• _Try it_:
Take the lines below between the one holding "Task: Open the Top Hat options kebab menu" and the one holding "You are a computer-use agent. The", inclusive, and copy them exactly. Add nothing.

[Start of section]

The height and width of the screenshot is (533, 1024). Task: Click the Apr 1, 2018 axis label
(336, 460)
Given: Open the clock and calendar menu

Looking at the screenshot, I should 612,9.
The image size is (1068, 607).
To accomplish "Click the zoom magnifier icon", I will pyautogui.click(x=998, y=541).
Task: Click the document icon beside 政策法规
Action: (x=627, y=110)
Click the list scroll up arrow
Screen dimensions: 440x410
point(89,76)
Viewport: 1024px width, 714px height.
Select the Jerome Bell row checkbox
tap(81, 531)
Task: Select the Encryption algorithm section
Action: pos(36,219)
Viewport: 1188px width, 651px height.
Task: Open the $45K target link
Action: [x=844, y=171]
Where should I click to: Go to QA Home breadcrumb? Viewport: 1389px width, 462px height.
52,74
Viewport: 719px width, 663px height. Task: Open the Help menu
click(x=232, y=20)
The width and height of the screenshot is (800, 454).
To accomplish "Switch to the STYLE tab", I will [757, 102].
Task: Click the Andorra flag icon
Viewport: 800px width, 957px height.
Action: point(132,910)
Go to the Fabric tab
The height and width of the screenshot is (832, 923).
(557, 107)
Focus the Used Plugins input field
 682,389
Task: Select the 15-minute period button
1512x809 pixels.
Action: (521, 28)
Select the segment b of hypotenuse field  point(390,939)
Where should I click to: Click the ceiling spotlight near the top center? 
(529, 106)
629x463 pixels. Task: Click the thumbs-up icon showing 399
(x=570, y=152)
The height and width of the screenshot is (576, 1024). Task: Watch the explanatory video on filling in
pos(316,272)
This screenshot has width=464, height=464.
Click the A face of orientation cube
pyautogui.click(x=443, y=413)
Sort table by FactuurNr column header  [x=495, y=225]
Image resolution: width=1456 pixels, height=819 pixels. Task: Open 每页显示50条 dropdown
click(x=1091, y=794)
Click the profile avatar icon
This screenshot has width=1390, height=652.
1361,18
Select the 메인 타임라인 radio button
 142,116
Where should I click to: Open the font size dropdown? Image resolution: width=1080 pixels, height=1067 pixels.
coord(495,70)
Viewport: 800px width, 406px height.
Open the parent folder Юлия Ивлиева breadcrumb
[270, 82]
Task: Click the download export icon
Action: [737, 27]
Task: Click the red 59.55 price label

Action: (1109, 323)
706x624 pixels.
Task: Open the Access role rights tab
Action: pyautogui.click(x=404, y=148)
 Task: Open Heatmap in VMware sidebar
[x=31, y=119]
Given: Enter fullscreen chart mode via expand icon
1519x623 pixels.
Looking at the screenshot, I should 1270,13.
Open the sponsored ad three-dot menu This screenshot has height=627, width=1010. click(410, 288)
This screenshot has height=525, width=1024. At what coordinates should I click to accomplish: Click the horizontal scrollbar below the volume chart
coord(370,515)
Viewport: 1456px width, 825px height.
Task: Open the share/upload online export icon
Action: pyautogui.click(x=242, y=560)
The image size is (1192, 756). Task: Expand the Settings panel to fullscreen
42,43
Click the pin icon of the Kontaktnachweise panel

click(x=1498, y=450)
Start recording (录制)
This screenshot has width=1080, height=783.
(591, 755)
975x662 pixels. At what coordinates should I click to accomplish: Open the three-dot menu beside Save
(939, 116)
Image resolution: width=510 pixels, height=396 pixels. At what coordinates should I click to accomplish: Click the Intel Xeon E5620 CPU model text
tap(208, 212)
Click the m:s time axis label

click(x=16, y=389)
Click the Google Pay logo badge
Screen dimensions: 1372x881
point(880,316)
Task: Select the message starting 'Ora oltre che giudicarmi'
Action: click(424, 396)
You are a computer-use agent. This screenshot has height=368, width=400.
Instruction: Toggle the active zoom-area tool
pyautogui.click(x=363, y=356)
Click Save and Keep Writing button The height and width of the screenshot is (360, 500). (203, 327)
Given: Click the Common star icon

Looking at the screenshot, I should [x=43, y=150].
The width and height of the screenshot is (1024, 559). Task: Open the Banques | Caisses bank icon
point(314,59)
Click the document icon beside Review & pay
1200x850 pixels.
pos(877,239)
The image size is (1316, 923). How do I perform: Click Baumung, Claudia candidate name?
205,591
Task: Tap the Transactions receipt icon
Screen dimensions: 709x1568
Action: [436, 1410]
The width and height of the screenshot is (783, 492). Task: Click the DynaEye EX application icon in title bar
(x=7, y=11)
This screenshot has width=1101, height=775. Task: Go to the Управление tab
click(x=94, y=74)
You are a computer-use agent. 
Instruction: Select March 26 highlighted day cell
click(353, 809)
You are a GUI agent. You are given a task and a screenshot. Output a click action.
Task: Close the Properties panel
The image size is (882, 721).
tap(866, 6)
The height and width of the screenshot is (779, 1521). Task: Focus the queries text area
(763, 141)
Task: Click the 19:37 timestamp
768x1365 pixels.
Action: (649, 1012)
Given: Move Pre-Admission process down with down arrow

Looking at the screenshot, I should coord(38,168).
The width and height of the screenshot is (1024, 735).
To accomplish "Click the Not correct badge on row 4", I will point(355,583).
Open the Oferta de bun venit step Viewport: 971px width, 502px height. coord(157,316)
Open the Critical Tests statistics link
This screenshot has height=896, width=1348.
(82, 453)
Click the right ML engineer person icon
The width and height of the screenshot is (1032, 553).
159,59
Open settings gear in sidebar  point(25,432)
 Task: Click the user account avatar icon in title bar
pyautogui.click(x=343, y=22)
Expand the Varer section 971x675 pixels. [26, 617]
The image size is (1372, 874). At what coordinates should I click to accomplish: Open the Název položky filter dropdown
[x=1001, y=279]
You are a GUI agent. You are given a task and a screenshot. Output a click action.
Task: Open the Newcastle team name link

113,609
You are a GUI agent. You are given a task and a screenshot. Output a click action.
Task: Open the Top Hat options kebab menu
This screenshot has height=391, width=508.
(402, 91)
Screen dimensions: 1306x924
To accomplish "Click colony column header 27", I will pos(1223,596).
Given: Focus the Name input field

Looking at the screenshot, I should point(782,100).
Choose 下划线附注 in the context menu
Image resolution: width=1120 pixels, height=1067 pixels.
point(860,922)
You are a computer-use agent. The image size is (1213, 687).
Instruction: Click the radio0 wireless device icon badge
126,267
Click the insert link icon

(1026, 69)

[End of section]

• _Result of the exercise_:
Task: Open the Top Hat options kebab menu
This screenshot has height=391, width=508.
(402, 91)
Screen dimensions: 1306x924
To accomplish "Click colony column header 27", I will pos(1223,596).
Given: Focus the Name input field

Looking at the screenshot, I should point(782,100).
Choose 下划线附注 in the context menu
Image resolution: width=1120 pixels, height=1067 pixels.
point(860,922)
You are a computer-use agent. The image size is (1213, 687).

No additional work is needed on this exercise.